--- ENTRIES SHOWN Enclosed Below ---

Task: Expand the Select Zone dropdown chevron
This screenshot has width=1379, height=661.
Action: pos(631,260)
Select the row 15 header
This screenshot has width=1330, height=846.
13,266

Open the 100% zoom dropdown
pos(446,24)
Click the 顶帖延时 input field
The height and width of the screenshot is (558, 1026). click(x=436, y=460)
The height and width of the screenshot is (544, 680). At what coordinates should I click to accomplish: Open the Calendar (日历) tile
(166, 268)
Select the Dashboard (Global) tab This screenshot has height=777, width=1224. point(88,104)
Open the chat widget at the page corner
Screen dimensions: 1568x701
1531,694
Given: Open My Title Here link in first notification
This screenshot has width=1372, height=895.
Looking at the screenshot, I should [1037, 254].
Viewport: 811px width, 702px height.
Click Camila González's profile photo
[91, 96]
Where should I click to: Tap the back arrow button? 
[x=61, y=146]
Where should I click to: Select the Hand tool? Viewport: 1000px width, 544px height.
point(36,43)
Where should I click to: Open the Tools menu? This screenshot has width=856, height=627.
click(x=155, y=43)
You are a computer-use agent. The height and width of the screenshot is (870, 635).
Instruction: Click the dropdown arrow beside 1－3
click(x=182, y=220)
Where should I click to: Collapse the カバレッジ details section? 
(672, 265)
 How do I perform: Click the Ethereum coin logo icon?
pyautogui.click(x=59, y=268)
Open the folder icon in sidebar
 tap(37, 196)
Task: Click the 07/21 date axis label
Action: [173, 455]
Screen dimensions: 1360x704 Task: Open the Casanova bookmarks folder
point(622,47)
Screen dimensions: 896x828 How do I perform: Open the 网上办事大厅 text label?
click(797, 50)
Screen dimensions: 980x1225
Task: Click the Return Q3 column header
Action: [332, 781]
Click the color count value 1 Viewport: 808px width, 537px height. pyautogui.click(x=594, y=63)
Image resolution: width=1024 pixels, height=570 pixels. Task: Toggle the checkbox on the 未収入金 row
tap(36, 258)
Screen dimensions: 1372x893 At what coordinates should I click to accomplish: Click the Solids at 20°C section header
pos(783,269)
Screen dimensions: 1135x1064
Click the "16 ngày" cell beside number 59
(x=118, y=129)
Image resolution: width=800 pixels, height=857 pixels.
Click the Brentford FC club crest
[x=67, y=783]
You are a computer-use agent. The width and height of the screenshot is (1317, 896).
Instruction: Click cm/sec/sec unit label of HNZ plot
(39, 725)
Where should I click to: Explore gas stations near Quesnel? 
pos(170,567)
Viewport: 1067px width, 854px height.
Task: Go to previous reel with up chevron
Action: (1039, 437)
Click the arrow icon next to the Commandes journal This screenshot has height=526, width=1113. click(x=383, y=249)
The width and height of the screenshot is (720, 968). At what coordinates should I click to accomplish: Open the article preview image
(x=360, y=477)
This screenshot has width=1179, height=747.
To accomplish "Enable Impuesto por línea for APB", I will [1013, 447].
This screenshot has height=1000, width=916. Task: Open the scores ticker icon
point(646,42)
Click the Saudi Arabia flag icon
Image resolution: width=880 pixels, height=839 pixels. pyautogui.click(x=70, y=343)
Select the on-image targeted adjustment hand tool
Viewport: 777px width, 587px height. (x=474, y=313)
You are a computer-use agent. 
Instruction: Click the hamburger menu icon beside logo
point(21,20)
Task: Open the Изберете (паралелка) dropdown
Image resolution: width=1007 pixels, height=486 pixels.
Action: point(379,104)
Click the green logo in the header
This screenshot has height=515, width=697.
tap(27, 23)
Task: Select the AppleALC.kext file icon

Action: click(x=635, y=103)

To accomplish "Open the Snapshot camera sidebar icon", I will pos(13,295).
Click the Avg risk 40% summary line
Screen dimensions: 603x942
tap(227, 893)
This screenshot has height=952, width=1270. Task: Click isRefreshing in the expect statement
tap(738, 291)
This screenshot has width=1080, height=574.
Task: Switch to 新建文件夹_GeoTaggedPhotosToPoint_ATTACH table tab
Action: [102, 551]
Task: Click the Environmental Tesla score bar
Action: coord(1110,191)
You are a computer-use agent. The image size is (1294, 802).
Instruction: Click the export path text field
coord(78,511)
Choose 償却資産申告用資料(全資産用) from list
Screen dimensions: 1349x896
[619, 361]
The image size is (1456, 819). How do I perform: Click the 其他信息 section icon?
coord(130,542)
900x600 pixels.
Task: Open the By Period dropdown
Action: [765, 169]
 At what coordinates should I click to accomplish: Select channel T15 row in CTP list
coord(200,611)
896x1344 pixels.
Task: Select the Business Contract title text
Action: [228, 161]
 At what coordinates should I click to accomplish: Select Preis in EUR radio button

--- End of Enclosed ENTRIES SHOWN ---

**WORK ORDER**: Which of the lines in the material carry the string "agent"? Pull them out.

**OUTPUT OF THE TASK**:
You are a computer-use agent. The height and width of the screenshot is (870, 635).
You are a computer-use agent. The width and height of the screenshot is (1317, 896).
You are a computer-use agent. 
You are a computer-use agent. The image size is (1294, 802).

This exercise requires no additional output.